More than was the case with his music and visual artistry, Don saw no limits whatsoever to writing poetry. As Don put it, “I have my own voice. I have a distance from words, because silence is my first language.”
In describing his prodigious poetic output, Don would likely say that his first poems were real and had a center in themselves. He titled them “Isaiah Israel” and they came in large part out of his Jewish identity. As God’s calling became clearer because Christ gave him a larger framework for his writing, he embarked on his second work entitled “America Post America.”
To quote Don further, “I wake up each morning, look at what I wrote, and if the reader can read a distance, there can be a meeting. The Old World is still in ruins and the New One is becoming my desire.”

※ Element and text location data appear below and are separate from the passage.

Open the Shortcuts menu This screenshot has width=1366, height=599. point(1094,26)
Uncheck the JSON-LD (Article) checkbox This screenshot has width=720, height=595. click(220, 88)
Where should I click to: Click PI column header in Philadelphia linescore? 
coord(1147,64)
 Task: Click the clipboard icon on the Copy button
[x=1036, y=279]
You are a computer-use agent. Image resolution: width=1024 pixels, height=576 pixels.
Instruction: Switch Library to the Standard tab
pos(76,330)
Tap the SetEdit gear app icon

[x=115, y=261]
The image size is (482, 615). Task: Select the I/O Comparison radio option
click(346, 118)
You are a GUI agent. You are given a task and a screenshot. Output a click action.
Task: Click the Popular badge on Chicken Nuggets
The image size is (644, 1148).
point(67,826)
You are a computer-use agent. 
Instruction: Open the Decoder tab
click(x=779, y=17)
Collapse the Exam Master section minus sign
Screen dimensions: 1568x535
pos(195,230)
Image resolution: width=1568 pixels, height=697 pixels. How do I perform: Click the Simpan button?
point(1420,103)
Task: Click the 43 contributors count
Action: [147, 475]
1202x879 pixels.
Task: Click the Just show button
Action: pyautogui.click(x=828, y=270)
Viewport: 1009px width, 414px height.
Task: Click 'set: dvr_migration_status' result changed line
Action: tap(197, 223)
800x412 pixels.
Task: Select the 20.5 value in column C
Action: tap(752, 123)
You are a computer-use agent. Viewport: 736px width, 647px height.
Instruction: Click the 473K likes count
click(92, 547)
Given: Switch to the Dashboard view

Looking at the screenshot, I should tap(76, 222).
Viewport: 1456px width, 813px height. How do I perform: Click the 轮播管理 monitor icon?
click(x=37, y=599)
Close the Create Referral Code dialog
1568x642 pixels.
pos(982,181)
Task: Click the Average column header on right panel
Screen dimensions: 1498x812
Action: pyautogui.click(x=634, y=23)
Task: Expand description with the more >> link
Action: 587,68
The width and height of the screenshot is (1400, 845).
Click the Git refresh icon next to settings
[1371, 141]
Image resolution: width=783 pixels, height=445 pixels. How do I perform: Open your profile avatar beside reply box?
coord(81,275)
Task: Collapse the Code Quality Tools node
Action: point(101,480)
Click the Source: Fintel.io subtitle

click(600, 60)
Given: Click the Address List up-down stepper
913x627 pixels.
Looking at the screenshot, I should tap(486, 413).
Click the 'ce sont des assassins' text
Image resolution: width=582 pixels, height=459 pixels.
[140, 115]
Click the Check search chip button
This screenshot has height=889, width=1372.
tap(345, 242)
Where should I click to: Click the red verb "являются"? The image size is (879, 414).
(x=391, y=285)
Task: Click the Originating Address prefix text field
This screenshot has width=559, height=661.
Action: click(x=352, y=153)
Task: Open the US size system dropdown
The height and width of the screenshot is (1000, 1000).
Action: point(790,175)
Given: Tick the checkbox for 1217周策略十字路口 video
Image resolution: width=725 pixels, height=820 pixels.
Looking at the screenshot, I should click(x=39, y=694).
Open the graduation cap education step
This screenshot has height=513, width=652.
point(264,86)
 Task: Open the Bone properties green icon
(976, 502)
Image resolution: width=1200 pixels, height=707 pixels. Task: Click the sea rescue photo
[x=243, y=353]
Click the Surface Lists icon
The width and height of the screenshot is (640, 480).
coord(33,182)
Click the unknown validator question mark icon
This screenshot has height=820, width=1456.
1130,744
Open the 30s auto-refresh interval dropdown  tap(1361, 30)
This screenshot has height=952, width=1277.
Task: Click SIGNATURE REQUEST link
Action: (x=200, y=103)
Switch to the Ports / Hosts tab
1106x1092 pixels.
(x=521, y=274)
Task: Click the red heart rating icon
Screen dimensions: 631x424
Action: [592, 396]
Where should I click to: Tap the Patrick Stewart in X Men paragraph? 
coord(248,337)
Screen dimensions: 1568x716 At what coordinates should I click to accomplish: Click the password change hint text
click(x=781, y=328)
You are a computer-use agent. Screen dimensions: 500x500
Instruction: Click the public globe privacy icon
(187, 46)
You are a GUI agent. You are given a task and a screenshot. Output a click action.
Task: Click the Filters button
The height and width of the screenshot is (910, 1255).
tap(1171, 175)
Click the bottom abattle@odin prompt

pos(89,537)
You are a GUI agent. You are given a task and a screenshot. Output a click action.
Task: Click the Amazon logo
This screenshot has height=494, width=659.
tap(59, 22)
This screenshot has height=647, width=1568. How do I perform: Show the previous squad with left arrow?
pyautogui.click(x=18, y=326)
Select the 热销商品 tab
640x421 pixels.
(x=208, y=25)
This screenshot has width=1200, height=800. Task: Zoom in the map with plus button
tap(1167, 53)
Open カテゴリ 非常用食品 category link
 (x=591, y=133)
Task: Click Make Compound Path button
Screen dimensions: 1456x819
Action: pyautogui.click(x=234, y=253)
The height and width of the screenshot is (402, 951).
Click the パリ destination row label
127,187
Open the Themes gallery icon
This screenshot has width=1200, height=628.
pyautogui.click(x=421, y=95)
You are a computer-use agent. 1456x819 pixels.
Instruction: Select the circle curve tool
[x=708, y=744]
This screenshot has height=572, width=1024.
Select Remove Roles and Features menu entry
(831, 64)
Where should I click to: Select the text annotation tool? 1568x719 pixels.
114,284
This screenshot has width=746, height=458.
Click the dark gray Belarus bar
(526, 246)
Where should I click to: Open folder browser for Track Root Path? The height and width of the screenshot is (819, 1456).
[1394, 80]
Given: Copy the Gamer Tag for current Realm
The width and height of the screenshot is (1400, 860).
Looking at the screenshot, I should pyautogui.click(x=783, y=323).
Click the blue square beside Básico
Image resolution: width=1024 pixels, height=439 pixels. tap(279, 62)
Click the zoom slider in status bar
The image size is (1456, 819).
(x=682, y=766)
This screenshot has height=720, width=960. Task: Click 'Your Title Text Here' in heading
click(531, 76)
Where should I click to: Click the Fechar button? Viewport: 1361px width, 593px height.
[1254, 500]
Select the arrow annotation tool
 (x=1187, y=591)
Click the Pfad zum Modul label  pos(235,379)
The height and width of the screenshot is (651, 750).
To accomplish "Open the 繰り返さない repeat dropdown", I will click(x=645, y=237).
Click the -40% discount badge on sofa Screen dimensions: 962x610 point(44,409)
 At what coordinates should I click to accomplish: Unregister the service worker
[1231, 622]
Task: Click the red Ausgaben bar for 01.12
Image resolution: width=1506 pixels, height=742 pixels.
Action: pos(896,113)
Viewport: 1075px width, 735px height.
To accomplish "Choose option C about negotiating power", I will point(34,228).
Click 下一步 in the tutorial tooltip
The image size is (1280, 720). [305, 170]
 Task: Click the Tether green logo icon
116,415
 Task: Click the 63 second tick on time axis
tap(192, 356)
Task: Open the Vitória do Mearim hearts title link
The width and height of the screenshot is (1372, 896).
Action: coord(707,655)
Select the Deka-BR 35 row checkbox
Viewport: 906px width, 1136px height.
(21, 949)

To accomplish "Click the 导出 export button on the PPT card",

The mass of Don’s handwritten poetic output has now been scanned and this website has been created to house it. His poetry continues making gaps in the image of an America. They name and give text to his images.
Today, 55 years after we first met, if someone were to ask me who Don Schatz “is,” I don’t think I would describe him only as a “poet.” I would instead say that Don Schatz is a composer whose notes are words that he transcribes by hand, creating for his readers a visual, auditory and literary pathway to God.
I wholeheartedly encourage you to sample his writings. And you don’t have to start at the beginning. It’s not that kind of banquet. Appreciation of Don’s work is clearly an acquired taste but I, for one, feel uncommonly privileged to have acquired it.